Wie hilft die Dateigröße bei der Identifizierung von Malware?
Die Dateigröße kann ein wichtiger Indikator sein, da bösartige Dateien oft ungewöhnlich klein oder auffallend groß sind. Eine vermeintliche PDF-Rechnung, die nur wenige Kilobyte groß ist, könnte ein einfaches Skript sein, das lediglich Malware nachlädt. Umgekehrt sind manche Malware-Dateien künstlich aufgebläht, um das Hochladen auf Online-Scanner wie VirusTotal zu verhindern oder Sandboxing-Analysen zu erschweren.
Wenn ein einfaches Textdokument plötzlich mehrere Megabyte groß ist, sollten Sie misstrauisch werden und die Datei mit Bitdefender oder Malwarebytes prüfen.
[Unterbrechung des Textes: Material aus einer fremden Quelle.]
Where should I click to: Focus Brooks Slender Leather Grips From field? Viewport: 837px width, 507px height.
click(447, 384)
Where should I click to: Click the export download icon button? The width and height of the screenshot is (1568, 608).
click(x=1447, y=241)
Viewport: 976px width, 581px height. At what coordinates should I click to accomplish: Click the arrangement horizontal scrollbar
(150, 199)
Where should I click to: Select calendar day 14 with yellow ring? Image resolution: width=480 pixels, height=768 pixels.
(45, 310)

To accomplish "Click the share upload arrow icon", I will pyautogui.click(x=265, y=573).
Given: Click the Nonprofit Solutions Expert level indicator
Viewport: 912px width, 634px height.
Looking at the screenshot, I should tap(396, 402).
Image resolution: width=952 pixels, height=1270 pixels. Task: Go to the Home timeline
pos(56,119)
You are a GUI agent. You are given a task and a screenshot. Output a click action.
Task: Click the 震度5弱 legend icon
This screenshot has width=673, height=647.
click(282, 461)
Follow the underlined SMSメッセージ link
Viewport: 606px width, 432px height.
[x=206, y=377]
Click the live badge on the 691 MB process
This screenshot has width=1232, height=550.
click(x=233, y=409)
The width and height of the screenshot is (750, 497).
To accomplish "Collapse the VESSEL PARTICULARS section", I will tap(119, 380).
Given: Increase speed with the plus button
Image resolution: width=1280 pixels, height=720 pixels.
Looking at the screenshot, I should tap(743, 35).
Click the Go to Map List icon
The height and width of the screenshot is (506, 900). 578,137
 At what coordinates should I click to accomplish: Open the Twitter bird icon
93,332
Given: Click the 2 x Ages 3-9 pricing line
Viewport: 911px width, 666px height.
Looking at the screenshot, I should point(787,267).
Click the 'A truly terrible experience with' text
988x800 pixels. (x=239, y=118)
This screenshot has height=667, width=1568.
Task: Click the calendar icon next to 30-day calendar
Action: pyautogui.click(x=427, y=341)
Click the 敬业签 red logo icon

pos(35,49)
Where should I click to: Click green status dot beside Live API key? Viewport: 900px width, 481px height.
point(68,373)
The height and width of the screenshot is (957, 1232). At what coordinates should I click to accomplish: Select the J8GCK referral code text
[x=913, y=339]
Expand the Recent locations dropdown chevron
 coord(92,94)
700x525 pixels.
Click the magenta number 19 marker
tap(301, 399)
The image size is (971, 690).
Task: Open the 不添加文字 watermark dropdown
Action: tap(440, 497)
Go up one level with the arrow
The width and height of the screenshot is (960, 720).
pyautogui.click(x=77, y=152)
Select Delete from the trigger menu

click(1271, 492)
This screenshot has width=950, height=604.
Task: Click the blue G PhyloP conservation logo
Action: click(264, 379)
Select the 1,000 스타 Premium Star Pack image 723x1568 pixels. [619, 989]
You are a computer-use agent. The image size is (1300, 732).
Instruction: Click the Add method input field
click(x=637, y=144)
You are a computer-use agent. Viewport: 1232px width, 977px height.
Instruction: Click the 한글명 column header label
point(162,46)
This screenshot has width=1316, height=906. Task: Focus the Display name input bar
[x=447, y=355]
Vergleichen Sie die Größe mit ähnlichen, vertrauenswürdigen Dateien auf Ihrem System. Auch plötzliche Änderungen der Dateigröße bei bestehenden Programmen können auf eine Infektion hindeuten.
Die Überwachung der Dateigröße ist eine einfache, aber effektive Methode zur Plausibilitätsprüfung im digitalen Alltag.